◆ INPUT DATA
....
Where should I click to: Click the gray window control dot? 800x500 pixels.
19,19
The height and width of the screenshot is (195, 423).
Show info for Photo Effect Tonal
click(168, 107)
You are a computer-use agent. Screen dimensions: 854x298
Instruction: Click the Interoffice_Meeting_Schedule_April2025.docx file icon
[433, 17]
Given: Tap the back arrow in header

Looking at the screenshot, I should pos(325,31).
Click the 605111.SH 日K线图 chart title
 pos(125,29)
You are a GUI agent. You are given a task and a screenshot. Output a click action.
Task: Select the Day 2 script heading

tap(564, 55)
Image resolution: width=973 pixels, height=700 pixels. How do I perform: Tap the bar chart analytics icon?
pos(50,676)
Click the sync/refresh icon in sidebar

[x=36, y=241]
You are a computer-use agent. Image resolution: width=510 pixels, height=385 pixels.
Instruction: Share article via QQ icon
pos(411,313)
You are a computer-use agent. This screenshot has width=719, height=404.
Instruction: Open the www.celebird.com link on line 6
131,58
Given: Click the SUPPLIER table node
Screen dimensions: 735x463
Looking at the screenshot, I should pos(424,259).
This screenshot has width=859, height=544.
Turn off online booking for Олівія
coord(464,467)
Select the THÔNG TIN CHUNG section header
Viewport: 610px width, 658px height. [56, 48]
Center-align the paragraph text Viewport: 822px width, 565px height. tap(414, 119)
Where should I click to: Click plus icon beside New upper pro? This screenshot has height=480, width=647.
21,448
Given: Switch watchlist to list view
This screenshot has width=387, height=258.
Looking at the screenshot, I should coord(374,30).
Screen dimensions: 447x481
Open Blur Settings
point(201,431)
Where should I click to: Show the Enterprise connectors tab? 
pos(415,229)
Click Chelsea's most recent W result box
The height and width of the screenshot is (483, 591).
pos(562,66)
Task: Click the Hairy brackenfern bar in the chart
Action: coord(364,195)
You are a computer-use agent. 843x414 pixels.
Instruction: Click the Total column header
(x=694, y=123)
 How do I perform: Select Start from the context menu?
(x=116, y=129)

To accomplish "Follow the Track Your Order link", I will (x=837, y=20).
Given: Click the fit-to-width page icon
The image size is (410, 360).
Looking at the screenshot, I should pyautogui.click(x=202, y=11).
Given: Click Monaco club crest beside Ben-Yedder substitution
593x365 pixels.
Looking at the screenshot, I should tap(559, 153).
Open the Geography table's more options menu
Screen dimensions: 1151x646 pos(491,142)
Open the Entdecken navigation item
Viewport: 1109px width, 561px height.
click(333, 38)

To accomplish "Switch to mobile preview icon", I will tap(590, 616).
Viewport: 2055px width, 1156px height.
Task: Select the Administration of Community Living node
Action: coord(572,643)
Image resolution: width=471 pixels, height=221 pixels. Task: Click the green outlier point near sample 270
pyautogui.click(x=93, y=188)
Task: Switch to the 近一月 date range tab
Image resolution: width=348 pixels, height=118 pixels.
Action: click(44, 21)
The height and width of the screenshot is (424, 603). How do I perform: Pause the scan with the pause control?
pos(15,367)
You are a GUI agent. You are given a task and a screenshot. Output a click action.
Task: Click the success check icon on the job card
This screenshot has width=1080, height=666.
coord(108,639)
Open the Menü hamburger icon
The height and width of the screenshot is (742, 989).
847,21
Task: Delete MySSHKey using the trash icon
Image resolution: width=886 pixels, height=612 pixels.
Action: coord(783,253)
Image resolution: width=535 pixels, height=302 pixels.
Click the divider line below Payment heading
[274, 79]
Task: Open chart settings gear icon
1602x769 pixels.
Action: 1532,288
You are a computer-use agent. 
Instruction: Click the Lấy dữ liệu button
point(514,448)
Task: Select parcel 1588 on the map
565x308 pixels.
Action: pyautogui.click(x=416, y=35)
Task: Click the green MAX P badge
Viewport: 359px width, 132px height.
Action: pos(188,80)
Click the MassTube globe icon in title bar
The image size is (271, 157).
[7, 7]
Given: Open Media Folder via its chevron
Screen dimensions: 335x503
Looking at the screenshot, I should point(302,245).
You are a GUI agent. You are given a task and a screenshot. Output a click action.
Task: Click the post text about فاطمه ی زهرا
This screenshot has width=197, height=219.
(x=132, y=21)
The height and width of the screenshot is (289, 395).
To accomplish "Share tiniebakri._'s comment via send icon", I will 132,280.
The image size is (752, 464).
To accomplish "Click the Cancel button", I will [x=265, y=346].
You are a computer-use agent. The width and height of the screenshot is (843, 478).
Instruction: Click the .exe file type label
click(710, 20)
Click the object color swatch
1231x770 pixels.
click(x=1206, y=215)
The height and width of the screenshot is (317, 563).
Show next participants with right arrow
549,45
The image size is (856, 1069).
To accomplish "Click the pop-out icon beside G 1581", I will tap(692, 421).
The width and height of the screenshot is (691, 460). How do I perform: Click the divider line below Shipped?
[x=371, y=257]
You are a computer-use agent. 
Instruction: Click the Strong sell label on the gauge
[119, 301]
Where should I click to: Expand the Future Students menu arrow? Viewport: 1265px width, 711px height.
....
All of the entries above need to be reproduced exactly.

Where should I click to: Click the gray window control dot? 800x500 pixels.
19,19
The height and width of the screenshot is (195, 423).
Show info for Photo Effect Tonal
click(168, 107)
You are a computer-use agent. Screen dimensions: 854x298
Instruction: Click the Interoffice_Meeting_Schedule_April2025.docx file icon
[433, 17]
Given: Tap the back arrow in header

Looking at the screenshot, I should pos(325,31).
Click the 605111.SH 日K线图 chart title
 pos(125,29)
You are a GUI agent. You are given a task and a screenshot. Output a click action.
Task: Select the Day 2 script heading

tap(564, 55)
Image resolution: width=973 pixels, height=700 pixels. How do I perform: Tap the bar chart analytics icon?
pos(50,676)
Click the sync/refresh icon in sidebar

[x=36, y=241]
You are a computer-use agent. Image resolution: width=510 pixels, height=385 pixels.
Instruction: Share article via QQ icon
pos(411,313)
You are a computer-use agent. This screenshot has width=719, height=404.
Instruction: Open the www.celebird.com link on line 6
131,58
Given: Click the SUPPLIER table node
Screen dimensions: 735x463
Looking at the screenshot, I should pos(424,259).
This screenshot has width=859, height=544.
Turn off online booking for Олівія
coord(464,467)
Select the THÔNG TIN CHUNG section header
Viewport: 610px width, 658px height. [56, 48]
Center-align the paragraph text Viewport: 822px width, 565px height. tap(414, 119)
Where should I click to: Click plus icon beside New upper pro? This screenshot has height=480, width=647.
21,448
Given: Switch watchlist to list view
This screenshot has width=387, height=258.
Looking at the screenshot, I should coord(374,30).
Screen dimensions: 447x481
Open Blur Settings
point(201,431)
Where should I click to: Show the Enterprise connectors tab? 
pos(415,229)
Click Chelsea's most recent W result box
The height and width of the screenshot is (483, 591).
pos(562,66)
Task: Click the Hairy brackenfern bar in the chart
Action: coord(364,195)
You are a computer-use agent. 843x414 pixels.
Instruction: Click the Total column header
(x=694, y=123)
 How do I perform: Select Start from the context menu?
(x=116, y=129)

To accomplish "Follow the Track Your Order link", I will (x=837, y=20).
Given: Click the fit-to-width page icon
The image size is (410, 360).
Looking at the screenshot, I should pyautogui.click(x=202, y=11).
Given: Click Monaco club crest beside Ben-Yedder substitution
593x365 pixels.
Looking at the screenshot, I should tap(559, 153).
Open the Geography table's more options menu
Screen dimensions: 1151x646 pos(491,142)
Open the Entdecken navigation item
Viewport: 1109px width, 561px height.
click(333, 38)

To accomplish "Switch to mobile preview icon", I will tap(590, 616).
Viewport: 2055px width, 1156px height.
Task: Select the Administration of Community Living node
Action: coord(572,643)
Image resolution: width=471 pixels, height=221 pixels. Task: Click the green outlier point near sample 270
pyautogui.click(x=93, y=188)
Task: Switch to the 近一月 date range tab
Image resolution: width=348 pixels, height=118 pixels.
Action: click(44, 21)
The height and width of the screenshot is (424, 603). How do I perform: Pause the scan with the pause control?
pos(15,367)
You are a GUI agent. You are given a task and a screenshot. Output a click action.
Task: Click the success check icon on the job card
This screenshot has width=1080, height=666.
coord(108,639)
Open the Menü hamburger icon
The height and width of the screenshot is (742, 989).
847,21
Task: Delete MySSHKey using the trash icon
Image resolution: width=886 pixels, height=612 pixels.
Action: coord(783,253)
Image resolution: width=535 pixels, height=302 pixels.
Click the divider line below Payment heading
[274, 79]
Task: Open chart settings gear icon
1602x769 pixels.
Action: 1532,288
You are a computer-use agent. 
Instruction: Click the Lấy dữ liệu button
point(514,448)
Task: Select parcel 1588 on the map
565x308 pixels.
Action: pyautogui.click(x=416, y=35)
Task: Click the green MAX P badge
Viewport: 359px width, 132px height.
Action: pos(188,80)
Click the MassTube globe icon in title bar
The image size is (271, 157).
[7, 7]
Given: Open Media Folder via its chevron
Screen dimensions: 335x503
Looking at the screenshot, I should point(302,245).
You are a GUI agent. You are given a task and a screenshot. Output a click action.
Task: Click the post text about فاطمه ی زهرا
This screenshot has width=197, height=219.
(x=132, y=21)
The height and width of the screenshot is (289, 395).
To accomplish "Share tiniebakri._'s comment via send icon", I will 132,280.
The image size is (752, 464).
To accomplish "Click the Cancel button", I will [x=265, y=346].
You are a computer-use agent. The width and height of the screenshot is (843, 478).
Instruction: Click the .exe file type label
click(710, 20)
Click the object color swatch
1231x770 pixels.
click(x=1206, y=215)
The height and width of the screenshot is (317, 563).
Show next participants with right arrow
549,45
The image size is (856, 1069).
To accomplish "Click the pop-out icon beside G 1581", I will tap(692, 421).
The width and height of the screenshot is (691, 460). How do I perform: Click the divider line below Shipped?
[x=371, y=257]
You are a computer-use agent. 
Instruction: Click the Strong sell label on the gauge
[119, 301]
Where should I click to: Expand the Future Students menu arrow? Viewport: 1265px width, 711px height.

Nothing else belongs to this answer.